DFAT demands tough security

The department plans to implement a new SOE for its 5,000 desktops, which are located in 85 countries around the world. Any supplier looking to secure that environment, DFAT said this week in tender documents, must provide a solution capable of stopping all unauthorised applications.

DFAT specified games, malware, unlicensed software, screensavers, scripts and the deadly trio of trojans, worms and viruses as undesirable applications.

However, the department also stipulated that any solution "must have no adverse impact on system performance", shouldn't rely on black and white lists (untrusted and trusted e-mail addresses and servers), and must work on notebooks even when they're not attached to the network.

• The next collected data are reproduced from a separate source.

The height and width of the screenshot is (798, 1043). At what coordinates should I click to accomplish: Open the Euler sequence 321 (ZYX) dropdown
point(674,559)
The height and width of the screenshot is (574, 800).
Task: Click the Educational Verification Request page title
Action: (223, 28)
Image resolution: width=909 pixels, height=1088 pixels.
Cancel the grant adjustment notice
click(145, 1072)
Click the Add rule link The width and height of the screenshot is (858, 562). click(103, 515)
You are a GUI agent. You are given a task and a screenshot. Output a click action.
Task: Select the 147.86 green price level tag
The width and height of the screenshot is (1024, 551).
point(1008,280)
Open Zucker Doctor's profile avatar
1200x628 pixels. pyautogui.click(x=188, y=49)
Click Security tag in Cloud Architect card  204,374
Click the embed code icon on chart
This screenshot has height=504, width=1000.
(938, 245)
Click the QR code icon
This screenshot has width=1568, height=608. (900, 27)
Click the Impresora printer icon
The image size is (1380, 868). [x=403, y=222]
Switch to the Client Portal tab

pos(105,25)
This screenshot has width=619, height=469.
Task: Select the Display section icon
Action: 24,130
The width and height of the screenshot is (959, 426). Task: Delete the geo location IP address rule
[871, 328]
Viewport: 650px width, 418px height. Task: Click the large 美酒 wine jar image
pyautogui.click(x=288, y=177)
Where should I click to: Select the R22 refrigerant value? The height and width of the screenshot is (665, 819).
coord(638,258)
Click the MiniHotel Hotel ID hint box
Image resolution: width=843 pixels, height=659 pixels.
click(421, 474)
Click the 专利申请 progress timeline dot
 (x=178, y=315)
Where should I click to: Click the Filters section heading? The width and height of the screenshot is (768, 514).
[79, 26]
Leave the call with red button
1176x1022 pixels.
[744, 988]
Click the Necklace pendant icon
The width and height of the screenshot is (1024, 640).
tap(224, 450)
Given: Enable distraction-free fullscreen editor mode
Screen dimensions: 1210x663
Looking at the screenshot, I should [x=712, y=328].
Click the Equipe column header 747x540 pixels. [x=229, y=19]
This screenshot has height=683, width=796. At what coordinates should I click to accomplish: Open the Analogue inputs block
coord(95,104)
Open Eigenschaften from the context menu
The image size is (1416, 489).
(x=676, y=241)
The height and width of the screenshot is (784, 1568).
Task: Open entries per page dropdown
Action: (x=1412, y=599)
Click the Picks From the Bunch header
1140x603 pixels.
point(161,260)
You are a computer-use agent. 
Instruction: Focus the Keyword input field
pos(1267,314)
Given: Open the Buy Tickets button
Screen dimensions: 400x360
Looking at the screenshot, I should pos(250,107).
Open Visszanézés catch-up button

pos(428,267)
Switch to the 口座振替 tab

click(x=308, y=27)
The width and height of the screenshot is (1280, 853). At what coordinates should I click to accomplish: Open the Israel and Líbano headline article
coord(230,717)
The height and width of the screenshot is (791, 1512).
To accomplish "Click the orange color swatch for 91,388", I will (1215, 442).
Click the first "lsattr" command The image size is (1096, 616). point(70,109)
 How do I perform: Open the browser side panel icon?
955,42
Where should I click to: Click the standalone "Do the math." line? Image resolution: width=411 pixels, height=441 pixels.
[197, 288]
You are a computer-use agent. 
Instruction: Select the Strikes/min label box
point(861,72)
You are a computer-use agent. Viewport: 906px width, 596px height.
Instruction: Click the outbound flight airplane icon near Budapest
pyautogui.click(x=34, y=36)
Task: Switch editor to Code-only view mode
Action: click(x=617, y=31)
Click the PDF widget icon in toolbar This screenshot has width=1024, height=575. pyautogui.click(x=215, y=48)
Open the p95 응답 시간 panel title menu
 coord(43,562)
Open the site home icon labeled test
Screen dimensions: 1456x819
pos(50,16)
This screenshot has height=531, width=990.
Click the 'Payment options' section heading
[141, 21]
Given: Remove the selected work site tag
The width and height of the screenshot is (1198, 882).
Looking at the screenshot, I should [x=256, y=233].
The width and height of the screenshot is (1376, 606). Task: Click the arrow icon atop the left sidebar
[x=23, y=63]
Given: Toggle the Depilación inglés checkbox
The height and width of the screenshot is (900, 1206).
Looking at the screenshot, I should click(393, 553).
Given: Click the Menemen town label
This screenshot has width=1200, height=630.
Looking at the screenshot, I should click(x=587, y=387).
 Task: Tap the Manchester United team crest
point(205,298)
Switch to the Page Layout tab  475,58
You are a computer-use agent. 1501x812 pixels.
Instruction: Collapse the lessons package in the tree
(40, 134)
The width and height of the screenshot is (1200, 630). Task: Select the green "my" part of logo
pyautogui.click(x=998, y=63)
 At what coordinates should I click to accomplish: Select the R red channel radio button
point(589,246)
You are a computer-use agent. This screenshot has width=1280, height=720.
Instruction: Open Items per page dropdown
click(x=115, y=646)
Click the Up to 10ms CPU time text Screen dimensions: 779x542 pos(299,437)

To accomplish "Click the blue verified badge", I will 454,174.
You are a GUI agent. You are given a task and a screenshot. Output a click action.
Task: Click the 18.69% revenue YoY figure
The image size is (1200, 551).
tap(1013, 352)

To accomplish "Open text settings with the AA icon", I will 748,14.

While the department requires any would-be-vendor to possess a minimum government security clearance level of 'top secret', it apparently does not even trust its users.

The software "must not be able to be disabled by a standard user on a Windows XP workstation," DFAT stipulated.

Finally, a vendor must make available to the department -- preferably online -- the number, type and frequency of any security incidents encountered by DFAT computers.

Each DFAT location is connected by the government's Secure Australian Telecommunications and Information Network (SATIN). At the core of the system is a Windows 2000 and Citrix MetaFrame Terminal Server farm based on Hewlett Packard Proliant servers.

The department has also issued tenders calling for vendors to provide desktop and laptop hardware to its domestic and international locations, as well as IT services management software for the SATIN network and help desk.